September 9, 2009, 12:09 PM
Anyone else have different techniques in the warm weather? Maybe its common sense, maybe I got lucky...
Take field glasses/binoculars. Look for the critters laying flat on branches close to the trunk with their tails pretty much motionless. For some reason they seem to do that a lot, especially when theyre trying to 'hide'.
I followed one big grey last year who ran up a tree and tucked his rear up against the trunk of the tree, laying flat on a branch. Had I not known he ran up that tree specifically It would have been really hard to just see him sitting there. Ive got a few more of them doing the same thing, just laying there motionless.
The other thing is a squirrel call. Didnt think they were of much use till I started using one. Goofy squirrels.
If you do the call right and they believe its one of their buddies they will start barking back at you and give their position away.
September 13, 2009, 06:14 PM
I donít know why they are called wolves, but the larvae of the botfly is disgusting.

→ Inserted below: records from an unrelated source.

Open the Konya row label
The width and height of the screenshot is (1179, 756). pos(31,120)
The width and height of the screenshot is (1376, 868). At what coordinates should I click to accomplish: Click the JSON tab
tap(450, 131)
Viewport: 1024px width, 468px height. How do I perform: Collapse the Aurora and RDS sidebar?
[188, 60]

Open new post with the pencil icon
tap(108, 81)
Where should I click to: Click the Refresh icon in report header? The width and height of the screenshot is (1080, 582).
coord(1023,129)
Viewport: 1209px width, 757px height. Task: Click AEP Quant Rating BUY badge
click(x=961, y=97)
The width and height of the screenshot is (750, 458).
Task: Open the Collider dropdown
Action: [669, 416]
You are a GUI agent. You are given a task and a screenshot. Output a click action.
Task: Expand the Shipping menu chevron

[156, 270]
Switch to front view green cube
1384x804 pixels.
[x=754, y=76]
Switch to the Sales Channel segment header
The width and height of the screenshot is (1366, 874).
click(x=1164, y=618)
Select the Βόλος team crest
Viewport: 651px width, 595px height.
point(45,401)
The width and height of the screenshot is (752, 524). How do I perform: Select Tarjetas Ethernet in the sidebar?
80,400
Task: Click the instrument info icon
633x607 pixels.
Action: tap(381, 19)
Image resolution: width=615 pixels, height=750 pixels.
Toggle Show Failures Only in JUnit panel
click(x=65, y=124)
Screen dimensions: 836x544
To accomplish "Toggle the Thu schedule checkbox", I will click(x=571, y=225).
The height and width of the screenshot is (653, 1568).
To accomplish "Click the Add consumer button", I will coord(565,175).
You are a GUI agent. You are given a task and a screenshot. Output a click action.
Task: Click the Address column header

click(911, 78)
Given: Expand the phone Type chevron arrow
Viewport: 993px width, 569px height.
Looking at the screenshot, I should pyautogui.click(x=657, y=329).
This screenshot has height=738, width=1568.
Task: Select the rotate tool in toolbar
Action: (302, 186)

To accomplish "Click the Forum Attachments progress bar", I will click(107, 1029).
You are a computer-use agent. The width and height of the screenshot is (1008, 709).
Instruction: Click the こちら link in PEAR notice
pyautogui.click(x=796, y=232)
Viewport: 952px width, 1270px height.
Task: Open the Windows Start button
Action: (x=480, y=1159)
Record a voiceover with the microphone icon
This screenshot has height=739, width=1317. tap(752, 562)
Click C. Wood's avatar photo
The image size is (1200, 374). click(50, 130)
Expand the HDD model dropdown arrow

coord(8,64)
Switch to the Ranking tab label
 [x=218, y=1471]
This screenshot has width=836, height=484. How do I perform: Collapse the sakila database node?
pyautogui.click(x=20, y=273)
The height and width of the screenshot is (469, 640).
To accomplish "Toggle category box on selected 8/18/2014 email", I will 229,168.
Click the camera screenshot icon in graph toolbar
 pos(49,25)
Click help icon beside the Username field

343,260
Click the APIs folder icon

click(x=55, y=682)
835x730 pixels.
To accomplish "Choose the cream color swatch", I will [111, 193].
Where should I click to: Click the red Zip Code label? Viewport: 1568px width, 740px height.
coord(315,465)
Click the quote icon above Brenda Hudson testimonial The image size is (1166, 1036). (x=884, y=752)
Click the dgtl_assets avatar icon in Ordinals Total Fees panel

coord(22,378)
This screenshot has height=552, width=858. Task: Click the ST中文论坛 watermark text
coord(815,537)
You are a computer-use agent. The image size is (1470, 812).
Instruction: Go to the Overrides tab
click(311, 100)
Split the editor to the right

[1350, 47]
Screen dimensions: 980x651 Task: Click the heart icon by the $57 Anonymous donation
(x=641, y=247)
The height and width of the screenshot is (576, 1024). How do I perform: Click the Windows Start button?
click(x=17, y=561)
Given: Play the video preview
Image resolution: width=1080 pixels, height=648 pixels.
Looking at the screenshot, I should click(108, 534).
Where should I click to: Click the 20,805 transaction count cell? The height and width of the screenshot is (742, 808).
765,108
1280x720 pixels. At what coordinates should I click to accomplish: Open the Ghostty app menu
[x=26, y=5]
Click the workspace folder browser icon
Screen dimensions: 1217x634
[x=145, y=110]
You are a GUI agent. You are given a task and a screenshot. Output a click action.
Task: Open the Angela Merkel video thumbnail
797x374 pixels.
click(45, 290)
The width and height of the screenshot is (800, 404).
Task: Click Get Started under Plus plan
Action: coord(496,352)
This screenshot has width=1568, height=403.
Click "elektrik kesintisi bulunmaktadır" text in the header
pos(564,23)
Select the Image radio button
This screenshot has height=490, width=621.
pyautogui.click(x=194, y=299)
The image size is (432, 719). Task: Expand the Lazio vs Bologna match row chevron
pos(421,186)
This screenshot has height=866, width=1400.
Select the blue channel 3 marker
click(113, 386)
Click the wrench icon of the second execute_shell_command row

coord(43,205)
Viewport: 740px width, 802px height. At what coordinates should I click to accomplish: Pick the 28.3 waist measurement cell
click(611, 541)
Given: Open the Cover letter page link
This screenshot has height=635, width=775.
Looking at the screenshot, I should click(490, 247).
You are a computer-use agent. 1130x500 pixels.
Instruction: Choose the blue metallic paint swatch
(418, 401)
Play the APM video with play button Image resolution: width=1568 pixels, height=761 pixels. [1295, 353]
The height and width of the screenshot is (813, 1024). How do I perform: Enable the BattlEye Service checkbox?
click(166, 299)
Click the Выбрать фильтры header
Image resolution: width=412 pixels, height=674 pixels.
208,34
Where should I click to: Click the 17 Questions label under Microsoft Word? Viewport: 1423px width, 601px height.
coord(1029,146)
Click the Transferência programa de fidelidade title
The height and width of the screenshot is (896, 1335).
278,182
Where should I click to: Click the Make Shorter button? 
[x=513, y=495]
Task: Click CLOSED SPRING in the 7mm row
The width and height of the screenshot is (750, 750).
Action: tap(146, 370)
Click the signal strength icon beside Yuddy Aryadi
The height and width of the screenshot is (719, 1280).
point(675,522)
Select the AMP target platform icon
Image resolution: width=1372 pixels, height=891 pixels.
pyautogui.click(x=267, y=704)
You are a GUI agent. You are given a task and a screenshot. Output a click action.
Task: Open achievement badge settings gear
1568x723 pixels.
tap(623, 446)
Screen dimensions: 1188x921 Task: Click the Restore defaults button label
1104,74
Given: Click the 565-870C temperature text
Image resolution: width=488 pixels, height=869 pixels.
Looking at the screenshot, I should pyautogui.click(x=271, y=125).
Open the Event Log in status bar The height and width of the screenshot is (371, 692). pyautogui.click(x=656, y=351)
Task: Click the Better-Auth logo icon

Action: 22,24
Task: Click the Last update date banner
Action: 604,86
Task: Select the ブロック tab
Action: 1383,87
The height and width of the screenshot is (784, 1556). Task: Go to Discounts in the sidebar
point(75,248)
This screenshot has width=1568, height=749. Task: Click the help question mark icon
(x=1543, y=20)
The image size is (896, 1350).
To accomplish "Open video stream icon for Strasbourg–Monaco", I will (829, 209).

In Alabama they are still in the tree rats when the season opens 1 Oct. Wolves are very common down here. I have dumped squirrels out of the game bag, and found wolves crawling around on the table. I guess when the host gets cold, some decide to leave for warmer surroundings.
It must be very painful for the squirrels, they will scratch until the fur is gone. I shot one old squirrel, he had lots of healed holes and hardly any fur left on his body.
If you have ever skinned and quartered a squirrel, you know just how tough it is to remove the feet and head with a pocket knife.
A military bud who had been to Germany brought back a set of poultry shears. This is the ticket to faster and easier squirrel cleaning.
Once you snip off the head and feet with these, you will only use your knife for gutting and skinning.